■ What the task asks ■
Below are some entries. Copy each line in them that holds "checkmark".

=== Section Start ===

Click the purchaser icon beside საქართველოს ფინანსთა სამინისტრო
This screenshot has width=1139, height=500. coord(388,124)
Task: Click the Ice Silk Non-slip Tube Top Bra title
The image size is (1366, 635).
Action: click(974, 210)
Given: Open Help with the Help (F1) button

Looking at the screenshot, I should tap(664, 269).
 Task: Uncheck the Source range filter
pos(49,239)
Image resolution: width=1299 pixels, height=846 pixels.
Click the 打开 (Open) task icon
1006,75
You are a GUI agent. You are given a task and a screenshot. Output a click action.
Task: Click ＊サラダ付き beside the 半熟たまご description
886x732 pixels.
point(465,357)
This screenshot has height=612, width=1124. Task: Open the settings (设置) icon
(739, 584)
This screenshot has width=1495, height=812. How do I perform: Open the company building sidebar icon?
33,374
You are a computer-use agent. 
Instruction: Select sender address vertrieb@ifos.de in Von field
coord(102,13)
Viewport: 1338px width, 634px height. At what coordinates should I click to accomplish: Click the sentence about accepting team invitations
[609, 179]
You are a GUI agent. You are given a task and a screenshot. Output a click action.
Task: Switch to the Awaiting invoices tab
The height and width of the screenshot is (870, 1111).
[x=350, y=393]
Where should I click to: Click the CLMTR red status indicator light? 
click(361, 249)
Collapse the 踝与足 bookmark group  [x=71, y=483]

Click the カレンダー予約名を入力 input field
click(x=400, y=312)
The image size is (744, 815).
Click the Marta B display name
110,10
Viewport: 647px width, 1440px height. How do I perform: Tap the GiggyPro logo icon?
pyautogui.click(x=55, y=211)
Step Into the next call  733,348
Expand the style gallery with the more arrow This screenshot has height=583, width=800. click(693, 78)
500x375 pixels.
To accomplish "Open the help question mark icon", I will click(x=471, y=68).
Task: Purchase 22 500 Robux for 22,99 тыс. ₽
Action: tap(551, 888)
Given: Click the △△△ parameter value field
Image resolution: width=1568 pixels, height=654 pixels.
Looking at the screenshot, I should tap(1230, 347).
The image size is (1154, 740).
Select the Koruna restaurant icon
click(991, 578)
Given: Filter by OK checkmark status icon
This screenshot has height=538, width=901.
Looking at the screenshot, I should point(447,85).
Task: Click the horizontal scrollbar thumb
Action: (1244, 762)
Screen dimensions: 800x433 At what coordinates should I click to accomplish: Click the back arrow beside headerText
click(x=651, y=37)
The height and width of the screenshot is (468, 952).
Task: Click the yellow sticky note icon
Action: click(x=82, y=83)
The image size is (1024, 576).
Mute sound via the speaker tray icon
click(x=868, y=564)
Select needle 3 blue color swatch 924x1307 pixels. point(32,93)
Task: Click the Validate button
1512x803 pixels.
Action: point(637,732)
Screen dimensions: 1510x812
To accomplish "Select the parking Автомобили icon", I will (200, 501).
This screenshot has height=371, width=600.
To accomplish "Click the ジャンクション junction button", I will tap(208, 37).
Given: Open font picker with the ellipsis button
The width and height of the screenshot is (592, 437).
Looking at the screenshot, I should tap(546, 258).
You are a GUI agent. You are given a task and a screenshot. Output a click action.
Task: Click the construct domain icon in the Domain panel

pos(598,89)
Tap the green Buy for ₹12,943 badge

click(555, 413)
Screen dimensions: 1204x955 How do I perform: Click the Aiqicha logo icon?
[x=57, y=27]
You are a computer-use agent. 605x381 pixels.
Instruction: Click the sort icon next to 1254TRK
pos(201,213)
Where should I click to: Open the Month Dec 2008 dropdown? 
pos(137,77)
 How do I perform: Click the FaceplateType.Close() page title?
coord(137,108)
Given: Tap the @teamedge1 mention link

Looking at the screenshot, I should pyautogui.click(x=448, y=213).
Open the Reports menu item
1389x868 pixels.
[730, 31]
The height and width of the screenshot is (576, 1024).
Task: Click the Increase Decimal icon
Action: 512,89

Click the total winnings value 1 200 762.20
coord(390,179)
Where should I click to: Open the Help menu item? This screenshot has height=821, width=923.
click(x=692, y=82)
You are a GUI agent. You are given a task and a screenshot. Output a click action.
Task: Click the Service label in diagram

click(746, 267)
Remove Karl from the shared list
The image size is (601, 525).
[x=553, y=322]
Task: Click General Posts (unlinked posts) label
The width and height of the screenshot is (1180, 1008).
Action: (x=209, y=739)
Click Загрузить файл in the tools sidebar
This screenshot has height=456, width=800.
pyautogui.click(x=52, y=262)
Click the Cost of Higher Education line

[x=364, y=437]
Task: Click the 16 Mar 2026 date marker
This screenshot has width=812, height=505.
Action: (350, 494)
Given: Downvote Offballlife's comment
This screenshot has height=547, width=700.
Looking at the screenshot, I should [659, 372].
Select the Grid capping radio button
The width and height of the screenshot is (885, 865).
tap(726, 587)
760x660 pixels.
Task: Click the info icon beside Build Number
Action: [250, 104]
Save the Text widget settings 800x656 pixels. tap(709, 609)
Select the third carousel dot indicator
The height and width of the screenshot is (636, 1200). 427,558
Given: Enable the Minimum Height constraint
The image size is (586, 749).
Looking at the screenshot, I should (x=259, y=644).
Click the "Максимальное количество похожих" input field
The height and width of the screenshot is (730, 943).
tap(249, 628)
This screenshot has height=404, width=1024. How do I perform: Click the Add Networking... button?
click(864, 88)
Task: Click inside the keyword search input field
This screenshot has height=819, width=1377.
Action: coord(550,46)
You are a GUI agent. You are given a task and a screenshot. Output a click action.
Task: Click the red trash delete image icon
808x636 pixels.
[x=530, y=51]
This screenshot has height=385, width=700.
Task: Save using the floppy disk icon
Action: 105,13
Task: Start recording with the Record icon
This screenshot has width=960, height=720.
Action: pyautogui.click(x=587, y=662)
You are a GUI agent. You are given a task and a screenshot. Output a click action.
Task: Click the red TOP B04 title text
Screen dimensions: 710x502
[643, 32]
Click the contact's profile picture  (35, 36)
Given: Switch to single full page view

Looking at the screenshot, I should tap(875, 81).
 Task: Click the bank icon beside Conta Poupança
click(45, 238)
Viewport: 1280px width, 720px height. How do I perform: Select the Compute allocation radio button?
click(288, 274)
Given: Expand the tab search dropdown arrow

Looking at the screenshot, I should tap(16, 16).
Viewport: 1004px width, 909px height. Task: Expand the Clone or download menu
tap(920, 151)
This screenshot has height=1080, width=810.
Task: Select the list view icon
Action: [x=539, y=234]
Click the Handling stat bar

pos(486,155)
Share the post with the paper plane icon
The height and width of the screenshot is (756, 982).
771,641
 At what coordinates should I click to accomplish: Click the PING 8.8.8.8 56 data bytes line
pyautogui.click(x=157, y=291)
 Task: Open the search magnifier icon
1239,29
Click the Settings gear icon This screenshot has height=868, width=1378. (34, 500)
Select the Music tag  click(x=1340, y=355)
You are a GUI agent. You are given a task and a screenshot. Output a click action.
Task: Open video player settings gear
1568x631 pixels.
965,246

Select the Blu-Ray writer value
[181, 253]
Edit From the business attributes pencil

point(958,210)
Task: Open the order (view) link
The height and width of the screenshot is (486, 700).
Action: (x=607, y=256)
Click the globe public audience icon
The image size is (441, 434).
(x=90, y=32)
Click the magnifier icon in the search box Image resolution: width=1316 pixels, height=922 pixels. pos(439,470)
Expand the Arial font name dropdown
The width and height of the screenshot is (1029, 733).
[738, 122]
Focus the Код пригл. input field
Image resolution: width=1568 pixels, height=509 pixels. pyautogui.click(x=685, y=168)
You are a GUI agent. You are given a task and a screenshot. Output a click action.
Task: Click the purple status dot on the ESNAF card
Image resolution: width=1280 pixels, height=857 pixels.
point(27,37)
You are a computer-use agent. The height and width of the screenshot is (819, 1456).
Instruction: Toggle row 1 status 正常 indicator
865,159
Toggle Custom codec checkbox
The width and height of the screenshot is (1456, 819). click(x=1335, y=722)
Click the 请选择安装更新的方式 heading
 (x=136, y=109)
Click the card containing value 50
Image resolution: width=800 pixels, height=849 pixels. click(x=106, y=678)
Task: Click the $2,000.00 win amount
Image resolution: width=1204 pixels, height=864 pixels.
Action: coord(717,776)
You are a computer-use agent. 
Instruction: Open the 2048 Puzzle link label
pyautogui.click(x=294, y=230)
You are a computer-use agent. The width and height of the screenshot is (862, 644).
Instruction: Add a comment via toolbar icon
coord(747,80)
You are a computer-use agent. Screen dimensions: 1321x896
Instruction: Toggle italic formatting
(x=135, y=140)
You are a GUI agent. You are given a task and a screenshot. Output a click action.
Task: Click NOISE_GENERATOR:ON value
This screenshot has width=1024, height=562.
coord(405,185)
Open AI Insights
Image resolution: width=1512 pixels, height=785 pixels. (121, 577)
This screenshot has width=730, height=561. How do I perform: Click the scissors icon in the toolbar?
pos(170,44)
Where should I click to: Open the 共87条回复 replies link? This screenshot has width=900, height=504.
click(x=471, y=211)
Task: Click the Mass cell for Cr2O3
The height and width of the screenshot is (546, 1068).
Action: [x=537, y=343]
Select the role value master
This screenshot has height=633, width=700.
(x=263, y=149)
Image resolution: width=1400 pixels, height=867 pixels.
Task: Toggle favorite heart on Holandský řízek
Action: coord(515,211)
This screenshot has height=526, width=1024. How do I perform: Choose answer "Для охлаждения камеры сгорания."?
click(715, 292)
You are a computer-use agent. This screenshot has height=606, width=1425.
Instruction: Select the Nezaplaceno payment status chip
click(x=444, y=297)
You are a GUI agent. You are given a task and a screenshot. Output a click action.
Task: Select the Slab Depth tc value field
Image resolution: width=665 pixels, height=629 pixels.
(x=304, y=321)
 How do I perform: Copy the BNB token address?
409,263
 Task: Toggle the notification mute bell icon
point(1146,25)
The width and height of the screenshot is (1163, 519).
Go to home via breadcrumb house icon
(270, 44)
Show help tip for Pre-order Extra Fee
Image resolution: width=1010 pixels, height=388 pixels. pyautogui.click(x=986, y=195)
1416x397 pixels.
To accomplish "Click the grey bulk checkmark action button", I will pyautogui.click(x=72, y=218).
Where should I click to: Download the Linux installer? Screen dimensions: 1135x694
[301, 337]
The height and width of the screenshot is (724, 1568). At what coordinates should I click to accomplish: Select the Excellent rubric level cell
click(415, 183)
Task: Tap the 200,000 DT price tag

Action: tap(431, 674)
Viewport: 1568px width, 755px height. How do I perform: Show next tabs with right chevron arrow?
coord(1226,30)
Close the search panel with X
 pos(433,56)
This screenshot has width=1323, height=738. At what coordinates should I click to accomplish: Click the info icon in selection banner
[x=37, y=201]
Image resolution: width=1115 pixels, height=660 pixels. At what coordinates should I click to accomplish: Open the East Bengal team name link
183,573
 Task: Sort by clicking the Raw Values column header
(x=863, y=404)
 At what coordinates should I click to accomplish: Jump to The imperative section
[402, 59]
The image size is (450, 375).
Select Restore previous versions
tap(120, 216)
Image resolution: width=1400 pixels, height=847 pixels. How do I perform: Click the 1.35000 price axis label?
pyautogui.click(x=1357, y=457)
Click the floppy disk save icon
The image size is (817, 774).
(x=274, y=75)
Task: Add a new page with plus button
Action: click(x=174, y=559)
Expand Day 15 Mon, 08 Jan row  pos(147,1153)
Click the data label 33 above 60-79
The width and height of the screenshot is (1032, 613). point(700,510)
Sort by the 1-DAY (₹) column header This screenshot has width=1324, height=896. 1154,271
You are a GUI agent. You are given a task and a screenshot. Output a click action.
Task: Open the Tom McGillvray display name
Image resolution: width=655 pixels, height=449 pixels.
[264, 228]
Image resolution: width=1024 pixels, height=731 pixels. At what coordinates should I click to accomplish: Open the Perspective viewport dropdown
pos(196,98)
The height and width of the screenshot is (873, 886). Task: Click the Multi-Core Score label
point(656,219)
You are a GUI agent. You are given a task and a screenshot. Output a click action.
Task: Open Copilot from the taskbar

=== Section End ===

■ Answer for this exercise ■
Given: Filter by OK checkmark status icon
To accomplish "Click the grey bulk checkmark action button", I will pyautogui.click(x=72, y=218).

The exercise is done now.